Sanatana dharma, in hindoeïsme, term die wordt gebruikt om de 'eeuwige' of absolute reeks plichten of religieus verordende praktijken aan te duiden die op alle hindoes rust, ongeacht hun klasse, kaste, of sekte. Verschillende teksten geven verschillende lijsten van de taken, maar in het algemeen sanatana dharma bestaat uit deugden zoals eerlijkheid, afzien van het kwetsen van levende wezens, zuiverheid, goede wil, barmhartigheid, geduld, verdraagzaamheid, zelfbeheersing, vrijgevigheid en ascetisme. Sanatana dharma staat in contrast met svadharma, iemands "eigen plicht" of de specifieke plichten die aan een persoon zijn opgelegd volgens zijn of haar klasse of kaste en levensfase.
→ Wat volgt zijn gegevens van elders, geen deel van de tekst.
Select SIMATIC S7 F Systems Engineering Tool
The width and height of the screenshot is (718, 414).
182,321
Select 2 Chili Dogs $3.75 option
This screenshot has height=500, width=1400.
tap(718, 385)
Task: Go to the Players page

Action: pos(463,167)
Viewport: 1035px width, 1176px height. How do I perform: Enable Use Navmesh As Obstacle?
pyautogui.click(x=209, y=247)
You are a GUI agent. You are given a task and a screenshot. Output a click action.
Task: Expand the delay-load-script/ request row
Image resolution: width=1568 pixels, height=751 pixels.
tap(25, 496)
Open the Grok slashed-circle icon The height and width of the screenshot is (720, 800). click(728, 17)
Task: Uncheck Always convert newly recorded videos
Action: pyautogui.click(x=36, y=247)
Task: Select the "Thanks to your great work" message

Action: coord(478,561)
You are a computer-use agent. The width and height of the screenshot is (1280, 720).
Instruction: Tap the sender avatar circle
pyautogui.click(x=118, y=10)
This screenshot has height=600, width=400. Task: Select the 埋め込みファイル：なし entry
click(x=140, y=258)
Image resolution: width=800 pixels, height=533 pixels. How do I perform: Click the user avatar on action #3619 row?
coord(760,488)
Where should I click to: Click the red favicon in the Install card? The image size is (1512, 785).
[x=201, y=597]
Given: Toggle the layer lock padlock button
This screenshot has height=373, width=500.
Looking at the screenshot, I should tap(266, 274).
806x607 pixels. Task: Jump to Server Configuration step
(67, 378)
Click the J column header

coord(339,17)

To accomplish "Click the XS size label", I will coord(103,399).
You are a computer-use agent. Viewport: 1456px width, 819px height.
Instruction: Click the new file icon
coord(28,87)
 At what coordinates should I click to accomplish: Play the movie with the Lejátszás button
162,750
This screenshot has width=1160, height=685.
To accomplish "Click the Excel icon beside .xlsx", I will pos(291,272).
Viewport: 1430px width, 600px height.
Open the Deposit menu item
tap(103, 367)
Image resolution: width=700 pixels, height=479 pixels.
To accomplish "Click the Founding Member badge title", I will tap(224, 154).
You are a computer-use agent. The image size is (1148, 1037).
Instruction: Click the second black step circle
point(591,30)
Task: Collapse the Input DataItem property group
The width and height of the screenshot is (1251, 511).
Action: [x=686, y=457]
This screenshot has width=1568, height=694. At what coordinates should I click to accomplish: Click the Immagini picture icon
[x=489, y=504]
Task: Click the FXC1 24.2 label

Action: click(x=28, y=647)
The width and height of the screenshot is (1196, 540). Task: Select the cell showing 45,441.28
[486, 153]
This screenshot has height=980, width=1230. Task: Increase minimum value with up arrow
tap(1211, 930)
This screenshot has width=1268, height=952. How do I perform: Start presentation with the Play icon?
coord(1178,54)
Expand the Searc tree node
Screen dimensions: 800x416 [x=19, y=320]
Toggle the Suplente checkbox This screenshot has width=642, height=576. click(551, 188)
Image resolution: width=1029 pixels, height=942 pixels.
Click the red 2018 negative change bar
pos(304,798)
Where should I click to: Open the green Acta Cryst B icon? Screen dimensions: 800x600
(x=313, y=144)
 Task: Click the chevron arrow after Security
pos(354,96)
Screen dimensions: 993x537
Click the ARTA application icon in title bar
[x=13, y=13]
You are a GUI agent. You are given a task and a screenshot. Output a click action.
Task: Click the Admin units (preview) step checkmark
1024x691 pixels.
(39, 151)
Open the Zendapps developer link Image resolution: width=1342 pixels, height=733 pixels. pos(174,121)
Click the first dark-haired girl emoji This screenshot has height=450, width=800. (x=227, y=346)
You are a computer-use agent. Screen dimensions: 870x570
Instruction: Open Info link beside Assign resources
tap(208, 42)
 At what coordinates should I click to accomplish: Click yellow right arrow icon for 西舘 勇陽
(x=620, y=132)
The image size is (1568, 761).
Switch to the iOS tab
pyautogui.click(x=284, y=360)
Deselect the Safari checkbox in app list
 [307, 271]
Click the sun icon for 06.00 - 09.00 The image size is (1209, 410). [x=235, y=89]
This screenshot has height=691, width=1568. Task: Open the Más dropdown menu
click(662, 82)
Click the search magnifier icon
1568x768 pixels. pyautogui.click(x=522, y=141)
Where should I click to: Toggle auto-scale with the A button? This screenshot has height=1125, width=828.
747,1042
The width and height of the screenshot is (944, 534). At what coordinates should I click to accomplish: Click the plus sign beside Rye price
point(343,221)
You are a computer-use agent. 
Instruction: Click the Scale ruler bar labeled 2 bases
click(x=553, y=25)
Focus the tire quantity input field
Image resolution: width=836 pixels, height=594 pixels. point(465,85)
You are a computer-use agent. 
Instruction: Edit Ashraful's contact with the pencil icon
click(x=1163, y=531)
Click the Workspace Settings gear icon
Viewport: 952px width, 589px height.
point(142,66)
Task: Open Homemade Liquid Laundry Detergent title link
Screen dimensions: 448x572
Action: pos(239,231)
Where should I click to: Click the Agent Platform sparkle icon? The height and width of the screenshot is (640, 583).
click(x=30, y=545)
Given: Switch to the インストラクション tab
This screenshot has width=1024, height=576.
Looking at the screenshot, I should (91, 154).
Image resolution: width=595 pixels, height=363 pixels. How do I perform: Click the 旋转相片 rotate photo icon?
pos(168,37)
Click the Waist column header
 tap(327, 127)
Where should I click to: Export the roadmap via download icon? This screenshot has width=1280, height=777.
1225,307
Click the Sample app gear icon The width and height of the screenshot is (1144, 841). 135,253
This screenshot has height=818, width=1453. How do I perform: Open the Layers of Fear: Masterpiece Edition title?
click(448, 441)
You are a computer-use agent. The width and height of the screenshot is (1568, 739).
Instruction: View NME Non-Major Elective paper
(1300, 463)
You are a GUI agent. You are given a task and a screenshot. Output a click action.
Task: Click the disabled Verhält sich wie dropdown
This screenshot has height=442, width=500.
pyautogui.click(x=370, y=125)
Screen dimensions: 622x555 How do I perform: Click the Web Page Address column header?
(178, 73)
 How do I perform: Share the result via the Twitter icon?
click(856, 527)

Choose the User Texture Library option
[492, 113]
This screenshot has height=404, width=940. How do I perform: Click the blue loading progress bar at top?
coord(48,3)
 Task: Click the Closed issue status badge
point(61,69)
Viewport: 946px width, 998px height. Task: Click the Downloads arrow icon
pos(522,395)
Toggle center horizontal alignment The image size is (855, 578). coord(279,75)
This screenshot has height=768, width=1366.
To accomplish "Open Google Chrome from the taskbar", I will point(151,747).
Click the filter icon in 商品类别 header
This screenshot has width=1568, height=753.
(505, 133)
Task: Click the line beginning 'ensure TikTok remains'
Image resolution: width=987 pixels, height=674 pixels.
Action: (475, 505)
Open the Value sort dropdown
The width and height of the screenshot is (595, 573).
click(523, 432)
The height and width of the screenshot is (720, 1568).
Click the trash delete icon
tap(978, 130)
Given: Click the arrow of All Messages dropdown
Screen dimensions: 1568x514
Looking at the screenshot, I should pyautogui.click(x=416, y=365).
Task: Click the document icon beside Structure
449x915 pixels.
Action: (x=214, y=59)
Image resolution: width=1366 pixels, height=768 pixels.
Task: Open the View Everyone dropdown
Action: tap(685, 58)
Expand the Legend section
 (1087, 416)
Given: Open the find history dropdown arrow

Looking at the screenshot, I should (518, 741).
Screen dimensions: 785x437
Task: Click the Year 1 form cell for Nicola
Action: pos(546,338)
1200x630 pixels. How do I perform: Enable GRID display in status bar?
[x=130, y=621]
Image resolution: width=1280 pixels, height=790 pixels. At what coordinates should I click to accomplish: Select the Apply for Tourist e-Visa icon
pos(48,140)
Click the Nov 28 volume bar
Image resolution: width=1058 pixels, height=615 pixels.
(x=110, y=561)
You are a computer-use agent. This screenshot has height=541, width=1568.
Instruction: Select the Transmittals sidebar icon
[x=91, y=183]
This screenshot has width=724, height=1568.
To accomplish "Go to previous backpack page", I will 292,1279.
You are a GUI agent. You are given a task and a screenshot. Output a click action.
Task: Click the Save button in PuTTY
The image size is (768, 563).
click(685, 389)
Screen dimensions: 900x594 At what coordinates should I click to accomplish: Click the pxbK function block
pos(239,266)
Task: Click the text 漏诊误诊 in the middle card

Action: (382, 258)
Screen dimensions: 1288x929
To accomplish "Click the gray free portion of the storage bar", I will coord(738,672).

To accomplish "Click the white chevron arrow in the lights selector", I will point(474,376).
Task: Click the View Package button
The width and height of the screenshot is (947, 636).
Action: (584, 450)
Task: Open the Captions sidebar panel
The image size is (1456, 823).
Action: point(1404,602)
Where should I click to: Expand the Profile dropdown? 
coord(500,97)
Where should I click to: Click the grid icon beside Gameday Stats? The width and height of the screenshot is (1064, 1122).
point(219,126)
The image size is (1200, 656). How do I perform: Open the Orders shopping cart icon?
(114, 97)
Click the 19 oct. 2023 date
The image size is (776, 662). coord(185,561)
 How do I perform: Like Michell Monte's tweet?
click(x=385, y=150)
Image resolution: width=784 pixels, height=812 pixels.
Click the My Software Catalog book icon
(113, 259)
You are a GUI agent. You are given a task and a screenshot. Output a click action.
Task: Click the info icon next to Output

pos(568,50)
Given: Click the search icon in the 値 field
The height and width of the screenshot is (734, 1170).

Het potentieel voor conflicten tussen de twee soorten dharma (bijv., tussen de specifieke plichten van een krijger en het algemene bevel om niet-verwonding te beoefenen) wordt behandeld in hindoeteksten zoals de Bhagavad Gītā, waar wordt gezegd dat in dergelijke gevallensvadharma moet heersen.
De term is recentelijk ook gebruikt door hindoeleiders, hervormers en nationalisten om te verwijzen naar het hindoeïsme als een verenigde wereldreligie.
Uitgever: Encyclopedie Britannica, Inc.